Automated software refactoring with OpenRewrite and Generative AI

Track: Agile
Abstract
The software industrial revolution has arrived. Software is now 80% open source and third-party
and 20% proprietary code that stitches it together into business-critical applications. In these large and diversely composed codebases, dependencies change frequently at their own pace and security vulnerabilities can be introduced at any time by anyone. Not updating software regularly leads to critical bugs, performance, and security issues (plus your code can just get harder to work with!).

Mass code refactoring in these massive codebases is a multi-point operation that requires accuracy and consistency. It’s about affecting change across many individual cursor positions in thousands of repositories representing tens or hundreds of millions of lines of code. Whether you’re migrating frameworks or guarding against vulnerabilities, this requires coordination, tracking, and accuracy.

This is not a problem AI can solve alone. AI, like many humans, is not good at math and programming. AI needs a computer just like a human does.

In this talk, we’ll discuss automated code remediation with the deterministic OpenRewrite refactoring engine, a technology born at Netflix in 2016. It’s built on manipulating the Lossless Semantic Tree (LST) representation of code with recipes (programs) that result in 100% accurate style-preserving code transformations. It is a rule-based, authoritative system.

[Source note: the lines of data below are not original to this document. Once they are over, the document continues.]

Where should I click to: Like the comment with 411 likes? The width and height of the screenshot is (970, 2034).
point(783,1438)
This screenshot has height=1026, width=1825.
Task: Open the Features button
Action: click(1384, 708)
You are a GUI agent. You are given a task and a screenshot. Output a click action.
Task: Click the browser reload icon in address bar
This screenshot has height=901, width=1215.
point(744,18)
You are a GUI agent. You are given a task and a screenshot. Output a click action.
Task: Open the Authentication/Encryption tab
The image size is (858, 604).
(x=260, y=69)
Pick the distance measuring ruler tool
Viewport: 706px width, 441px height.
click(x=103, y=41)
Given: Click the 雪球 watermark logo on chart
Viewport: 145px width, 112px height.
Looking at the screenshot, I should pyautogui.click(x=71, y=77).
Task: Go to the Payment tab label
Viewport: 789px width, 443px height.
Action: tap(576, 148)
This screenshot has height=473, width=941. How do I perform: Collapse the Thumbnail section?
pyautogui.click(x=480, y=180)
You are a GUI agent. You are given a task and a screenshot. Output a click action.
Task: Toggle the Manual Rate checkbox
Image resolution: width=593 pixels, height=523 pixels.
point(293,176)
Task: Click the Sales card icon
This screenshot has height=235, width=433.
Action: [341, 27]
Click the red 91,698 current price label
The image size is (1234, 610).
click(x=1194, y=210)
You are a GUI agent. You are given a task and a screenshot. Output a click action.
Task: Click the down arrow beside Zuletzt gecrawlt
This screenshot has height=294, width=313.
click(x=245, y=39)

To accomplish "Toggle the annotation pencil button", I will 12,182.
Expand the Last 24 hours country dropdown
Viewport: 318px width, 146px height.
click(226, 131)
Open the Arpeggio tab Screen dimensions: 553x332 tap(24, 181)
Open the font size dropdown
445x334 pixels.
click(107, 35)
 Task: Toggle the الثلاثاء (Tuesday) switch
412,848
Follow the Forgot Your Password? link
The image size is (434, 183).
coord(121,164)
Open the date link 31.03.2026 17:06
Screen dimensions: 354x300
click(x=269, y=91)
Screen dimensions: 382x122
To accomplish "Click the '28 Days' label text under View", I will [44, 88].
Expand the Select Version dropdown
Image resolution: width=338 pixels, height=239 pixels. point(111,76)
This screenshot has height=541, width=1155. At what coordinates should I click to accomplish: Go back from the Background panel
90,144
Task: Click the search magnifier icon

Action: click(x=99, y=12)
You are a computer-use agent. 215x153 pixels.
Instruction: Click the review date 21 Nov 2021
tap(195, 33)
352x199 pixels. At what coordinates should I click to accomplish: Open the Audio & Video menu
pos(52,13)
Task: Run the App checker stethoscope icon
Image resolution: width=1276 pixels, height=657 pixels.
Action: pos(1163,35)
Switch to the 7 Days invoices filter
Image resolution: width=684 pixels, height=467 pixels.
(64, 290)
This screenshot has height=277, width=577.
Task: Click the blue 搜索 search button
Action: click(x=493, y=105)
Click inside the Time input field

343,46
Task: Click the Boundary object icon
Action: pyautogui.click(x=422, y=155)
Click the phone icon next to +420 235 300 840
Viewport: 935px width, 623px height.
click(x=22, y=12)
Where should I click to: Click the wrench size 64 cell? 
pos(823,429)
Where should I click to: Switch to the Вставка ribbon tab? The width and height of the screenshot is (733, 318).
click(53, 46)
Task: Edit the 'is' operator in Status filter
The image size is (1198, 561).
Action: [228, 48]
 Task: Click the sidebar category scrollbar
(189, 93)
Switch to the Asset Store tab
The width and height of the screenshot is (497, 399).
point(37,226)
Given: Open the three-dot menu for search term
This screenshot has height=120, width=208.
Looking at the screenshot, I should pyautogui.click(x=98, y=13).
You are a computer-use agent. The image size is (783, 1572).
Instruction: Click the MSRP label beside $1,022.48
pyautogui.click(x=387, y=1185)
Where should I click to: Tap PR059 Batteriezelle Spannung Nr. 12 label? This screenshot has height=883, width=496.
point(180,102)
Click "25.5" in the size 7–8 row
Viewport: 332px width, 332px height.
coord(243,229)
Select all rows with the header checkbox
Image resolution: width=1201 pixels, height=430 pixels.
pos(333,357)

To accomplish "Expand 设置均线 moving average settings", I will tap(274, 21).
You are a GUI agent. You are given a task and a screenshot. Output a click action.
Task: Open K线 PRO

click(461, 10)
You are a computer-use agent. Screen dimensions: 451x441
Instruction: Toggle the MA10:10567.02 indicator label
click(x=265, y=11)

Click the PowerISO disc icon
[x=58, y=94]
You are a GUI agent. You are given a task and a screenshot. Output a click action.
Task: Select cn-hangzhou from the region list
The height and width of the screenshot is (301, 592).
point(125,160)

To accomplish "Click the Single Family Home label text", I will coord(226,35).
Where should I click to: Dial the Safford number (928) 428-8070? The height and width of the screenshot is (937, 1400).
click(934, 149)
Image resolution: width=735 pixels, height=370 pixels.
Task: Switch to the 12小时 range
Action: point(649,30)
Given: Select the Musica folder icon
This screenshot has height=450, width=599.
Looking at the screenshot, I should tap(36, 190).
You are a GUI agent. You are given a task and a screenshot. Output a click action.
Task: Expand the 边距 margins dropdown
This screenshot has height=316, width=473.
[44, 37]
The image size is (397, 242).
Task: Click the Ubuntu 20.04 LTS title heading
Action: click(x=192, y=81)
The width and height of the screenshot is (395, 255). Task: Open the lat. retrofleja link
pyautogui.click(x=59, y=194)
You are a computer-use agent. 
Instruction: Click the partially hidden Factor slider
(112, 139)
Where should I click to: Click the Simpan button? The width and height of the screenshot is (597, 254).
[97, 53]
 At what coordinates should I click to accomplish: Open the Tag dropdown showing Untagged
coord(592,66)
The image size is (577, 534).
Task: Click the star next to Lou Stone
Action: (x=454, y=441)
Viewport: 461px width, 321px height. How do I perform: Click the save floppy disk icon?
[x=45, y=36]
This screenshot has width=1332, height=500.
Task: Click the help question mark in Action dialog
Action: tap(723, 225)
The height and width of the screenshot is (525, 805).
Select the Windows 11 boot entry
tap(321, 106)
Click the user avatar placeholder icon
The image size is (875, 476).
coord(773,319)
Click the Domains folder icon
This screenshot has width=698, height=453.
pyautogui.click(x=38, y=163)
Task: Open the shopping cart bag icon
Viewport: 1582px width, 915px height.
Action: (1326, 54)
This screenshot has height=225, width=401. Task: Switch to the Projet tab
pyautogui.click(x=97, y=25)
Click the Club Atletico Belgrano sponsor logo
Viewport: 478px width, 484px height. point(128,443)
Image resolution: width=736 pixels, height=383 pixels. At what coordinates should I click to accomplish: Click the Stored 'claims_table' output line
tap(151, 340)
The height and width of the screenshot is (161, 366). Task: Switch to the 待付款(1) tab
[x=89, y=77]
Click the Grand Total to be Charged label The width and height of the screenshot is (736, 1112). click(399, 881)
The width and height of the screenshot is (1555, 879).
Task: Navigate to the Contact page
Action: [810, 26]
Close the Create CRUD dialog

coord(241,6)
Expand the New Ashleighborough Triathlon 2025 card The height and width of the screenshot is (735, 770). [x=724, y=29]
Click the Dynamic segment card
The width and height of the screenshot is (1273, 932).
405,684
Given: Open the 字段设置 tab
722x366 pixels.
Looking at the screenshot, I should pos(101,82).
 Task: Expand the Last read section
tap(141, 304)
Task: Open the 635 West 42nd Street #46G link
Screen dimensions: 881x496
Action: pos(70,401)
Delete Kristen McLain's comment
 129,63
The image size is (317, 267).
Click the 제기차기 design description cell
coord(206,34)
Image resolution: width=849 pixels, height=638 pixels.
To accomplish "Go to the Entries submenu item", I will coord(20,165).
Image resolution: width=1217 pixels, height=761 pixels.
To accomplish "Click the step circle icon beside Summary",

Then we’ll show how to couple the precision of a rules-based system with the power of AI.
We'll demonstrate a generative AI procedure that samples source code to identify defects and uses OpenRewrite to fix them. This is a general purpose pattern you're going to start seeing a lot of — "ChatGPT gets a computer" (with OpenRewrite as the computer in this case).
Jonathan Schneider
Jonathan is co-founder and CEO at Miami-based Moderne which automates software maintenance activities at scale. He founded OpenRewrite at Netflix and went on to found the Micrometer project as a member of the Spring Team. Jonathan is the author of “SRE with Java Microservices” (O’Reilly). He is an Army veteran and two time bronze star recipient.
Justine Gehring
Justine Gehring is a talented researcher in the field of Machine Learning (ML) for code and Graph Neural Networks (GNNs). Her focus lies in generating code under challenging circumstances, specifically in scenarios such as sparse data where library-specific code is required, as well as managing a substantial amount of code at a time. Justine is a research engineer at Moderne. She is completing her Master’s Degree in Computer Science at Mila & McGill.